### EXERCISE REQUIREMENTS
Copy exactly, please, each line of the data below until the line that contains "is (920, 331)." has been copied, beginning at the top.

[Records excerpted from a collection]
┄┄┄┄┄┄┄┄┄┄┄┄┄┄┄┄┄┄┄┄
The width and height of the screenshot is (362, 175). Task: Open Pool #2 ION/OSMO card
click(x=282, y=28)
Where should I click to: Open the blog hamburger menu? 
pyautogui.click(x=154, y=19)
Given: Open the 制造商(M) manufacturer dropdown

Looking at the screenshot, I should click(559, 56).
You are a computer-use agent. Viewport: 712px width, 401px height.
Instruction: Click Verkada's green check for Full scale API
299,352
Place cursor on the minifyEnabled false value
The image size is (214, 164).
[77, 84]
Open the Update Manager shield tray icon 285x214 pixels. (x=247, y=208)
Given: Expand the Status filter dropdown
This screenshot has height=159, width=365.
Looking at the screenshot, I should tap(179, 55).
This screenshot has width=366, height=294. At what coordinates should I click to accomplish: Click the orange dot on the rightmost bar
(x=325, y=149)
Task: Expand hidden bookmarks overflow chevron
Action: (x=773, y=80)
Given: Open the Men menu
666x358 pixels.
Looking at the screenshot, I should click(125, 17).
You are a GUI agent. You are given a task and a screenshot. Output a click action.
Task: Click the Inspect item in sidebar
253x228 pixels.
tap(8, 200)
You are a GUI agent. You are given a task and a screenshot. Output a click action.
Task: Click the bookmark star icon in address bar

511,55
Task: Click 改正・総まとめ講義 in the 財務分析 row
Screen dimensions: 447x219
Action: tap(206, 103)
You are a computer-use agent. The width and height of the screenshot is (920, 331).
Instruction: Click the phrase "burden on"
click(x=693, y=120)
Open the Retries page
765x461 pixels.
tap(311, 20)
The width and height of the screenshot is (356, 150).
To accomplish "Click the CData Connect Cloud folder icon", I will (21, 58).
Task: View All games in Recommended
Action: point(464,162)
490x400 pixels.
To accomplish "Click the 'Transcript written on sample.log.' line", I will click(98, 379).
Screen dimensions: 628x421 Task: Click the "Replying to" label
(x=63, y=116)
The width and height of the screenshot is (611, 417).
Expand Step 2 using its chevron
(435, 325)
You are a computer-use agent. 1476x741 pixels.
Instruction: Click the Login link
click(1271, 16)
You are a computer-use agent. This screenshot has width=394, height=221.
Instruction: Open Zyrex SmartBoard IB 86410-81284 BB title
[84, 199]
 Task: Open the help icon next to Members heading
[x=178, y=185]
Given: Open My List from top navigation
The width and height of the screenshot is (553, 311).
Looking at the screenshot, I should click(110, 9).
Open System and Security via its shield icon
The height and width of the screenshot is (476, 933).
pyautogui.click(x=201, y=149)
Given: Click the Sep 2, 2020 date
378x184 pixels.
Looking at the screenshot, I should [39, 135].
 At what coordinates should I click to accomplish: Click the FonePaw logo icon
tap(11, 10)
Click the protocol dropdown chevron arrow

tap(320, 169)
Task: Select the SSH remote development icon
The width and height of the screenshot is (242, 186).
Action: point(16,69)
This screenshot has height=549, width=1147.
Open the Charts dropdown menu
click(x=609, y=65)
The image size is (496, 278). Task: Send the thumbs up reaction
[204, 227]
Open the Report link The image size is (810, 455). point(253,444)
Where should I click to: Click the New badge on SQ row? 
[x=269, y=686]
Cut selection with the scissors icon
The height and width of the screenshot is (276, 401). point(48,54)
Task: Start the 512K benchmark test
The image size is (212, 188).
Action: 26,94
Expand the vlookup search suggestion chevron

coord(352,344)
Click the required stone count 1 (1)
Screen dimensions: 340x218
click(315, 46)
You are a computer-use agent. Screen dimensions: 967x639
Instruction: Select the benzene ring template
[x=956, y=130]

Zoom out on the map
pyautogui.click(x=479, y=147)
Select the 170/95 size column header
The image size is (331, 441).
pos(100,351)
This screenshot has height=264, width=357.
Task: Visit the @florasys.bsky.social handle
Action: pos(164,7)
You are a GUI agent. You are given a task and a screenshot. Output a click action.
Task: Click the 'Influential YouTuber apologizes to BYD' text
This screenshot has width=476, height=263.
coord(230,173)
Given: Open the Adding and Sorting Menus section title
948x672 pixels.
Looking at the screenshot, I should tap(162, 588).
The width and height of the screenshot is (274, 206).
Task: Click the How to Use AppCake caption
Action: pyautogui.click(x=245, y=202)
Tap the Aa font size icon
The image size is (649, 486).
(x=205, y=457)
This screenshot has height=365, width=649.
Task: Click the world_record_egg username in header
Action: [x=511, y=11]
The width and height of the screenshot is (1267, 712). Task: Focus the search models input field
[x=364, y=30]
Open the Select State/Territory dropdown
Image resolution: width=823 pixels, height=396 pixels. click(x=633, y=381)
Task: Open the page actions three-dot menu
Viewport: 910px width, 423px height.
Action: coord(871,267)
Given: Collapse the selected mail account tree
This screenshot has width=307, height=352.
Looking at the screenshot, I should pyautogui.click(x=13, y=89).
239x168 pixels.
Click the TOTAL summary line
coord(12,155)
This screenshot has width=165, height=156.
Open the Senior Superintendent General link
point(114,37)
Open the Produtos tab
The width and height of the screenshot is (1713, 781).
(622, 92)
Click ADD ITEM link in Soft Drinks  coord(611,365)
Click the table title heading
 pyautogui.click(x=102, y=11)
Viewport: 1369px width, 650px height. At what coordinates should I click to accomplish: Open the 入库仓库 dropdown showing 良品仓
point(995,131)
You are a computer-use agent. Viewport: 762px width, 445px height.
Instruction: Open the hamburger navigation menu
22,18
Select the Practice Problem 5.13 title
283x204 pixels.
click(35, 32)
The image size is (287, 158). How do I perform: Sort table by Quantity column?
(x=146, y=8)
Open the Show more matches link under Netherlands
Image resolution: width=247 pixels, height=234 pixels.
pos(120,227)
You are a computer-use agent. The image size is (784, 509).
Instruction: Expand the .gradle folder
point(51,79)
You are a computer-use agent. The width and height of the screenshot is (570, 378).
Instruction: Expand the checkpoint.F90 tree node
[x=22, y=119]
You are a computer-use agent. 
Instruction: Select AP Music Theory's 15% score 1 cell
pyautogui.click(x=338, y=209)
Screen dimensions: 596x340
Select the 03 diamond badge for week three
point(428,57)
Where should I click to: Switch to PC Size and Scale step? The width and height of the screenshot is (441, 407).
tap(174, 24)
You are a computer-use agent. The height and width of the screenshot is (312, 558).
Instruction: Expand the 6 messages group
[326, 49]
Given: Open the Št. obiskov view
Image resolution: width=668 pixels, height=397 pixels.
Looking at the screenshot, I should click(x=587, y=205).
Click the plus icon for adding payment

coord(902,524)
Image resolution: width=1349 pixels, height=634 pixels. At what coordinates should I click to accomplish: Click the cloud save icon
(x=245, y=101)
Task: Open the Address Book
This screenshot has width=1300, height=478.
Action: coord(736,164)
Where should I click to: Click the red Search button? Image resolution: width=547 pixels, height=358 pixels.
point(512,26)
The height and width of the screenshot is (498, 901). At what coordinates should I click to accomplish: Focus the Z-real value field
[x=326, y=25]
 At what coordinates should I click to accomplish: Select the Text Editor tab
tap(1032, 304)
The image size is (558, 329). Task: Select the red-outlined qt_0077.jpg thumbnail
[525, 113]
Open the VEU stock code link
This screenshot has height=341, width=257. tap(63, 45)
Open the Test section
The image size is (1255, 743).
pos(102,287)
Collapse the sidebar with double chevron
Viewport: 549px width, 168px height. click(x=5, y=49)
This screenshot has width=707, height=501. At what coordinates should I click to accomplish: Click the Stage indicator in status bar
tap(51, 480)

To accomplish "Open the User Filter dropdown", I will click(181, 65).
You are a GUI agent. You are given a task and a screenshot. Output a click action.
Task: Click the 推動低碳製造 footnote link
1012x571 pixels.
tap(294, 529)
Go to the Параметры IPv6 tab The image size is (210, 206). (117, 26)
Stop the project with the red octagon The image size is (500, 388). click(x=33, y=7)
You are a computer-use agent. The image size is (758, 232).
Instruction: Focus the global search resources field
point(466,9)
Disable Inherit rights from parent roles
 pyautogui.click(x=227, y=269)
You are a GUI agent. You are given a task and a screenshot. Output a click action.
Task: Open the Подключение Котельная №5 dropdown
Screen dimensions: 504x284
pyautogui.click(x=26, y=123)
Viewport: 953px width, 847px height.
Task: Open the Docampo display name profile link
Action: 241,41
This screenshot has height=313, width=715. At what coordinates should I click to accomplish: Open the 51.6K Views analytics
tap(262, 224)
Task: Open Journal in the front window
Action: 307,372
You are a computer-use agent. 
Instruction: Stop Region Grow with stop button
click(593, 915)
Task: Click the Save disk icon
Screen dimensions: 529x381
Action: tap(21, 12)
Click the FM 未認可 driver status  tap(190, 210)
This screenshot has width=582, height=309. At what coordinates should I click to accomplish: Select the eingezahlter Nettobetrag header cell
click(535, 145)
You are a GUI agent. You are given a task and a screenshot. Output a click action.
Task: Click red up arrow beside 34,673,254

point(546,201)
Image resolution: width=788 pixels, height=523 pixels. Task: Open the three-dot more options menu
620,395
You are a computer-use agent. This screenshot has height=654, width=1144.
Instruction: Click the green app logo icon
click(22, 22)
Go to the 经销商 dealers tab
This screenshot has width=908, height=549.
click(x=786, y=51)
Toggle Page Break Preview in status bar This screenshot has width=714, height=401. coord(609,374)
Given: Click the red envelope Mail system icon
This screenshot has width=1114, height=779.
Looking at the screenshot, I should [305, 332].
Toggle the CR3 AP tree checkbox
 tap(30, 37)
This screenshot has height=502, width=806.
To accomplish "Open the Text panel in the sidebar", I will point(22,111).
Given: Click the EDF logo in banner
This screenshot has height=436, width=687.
┄┄┄┄┄┄┄┄┄┄┄┄┄┄┄┄┄┄┄┄
### RESULT FOR THIS EXERCISE
The width and height of the screenshot is (362, 175). Task: Open Pool #2 ION/OSMO card
click(x=282, y=28)
Where should I click to: Open the blog hamburger menu? 
pyautogui.click(x=154, y=19)
Given: Open the 制造商(M) manufacturer dropdown

Looking at the screenshot, I should click(559, 56).
You are a computer-use agent. Viewport: 712px width, 401px height.
Instruction: Click Verkada's green check for Full scale API
299,352
Place cursor on the minifyEnabled false value
The image size is (214, 164).
[77, 84]
Open the Update Manager shield tray icon 285x214 pixels. (x=247, y=208)
Given: Expand the Status filter dropdown
This screenshot has height=159, width=365.
Looking at the screenshot, I should tap(179, 55).
This screenshot has width=366, height=294. At what coordinates should I click to accomplish: Click the orange dot on the rightmost bar
(x=325, y=149)
Task: Expand hidden bookmarks overflow chevron
Action: (x=773, y=80)
Given: Open the Men menu
666x358 pixels.
Looking at the screenshot, I should click(125, 17).
You are a GUI agent. You are given a task and a screenshot. Output a click action.
Task: Click the Inspect item in sidebar
253x228 pixels.
tap(8, 200)
You are a GUI agent. You are given a task and a screenshot. Output a click action.
Task: Click the bookmark star icon in address bar

511,55
Task: Click 改正・総まとめ講義 in the 財務分析 row
Screen dimensions: 447x219
Action: tap(206, 103)
You are a computer-use agent. The width and height of the screenshot is (920, 331).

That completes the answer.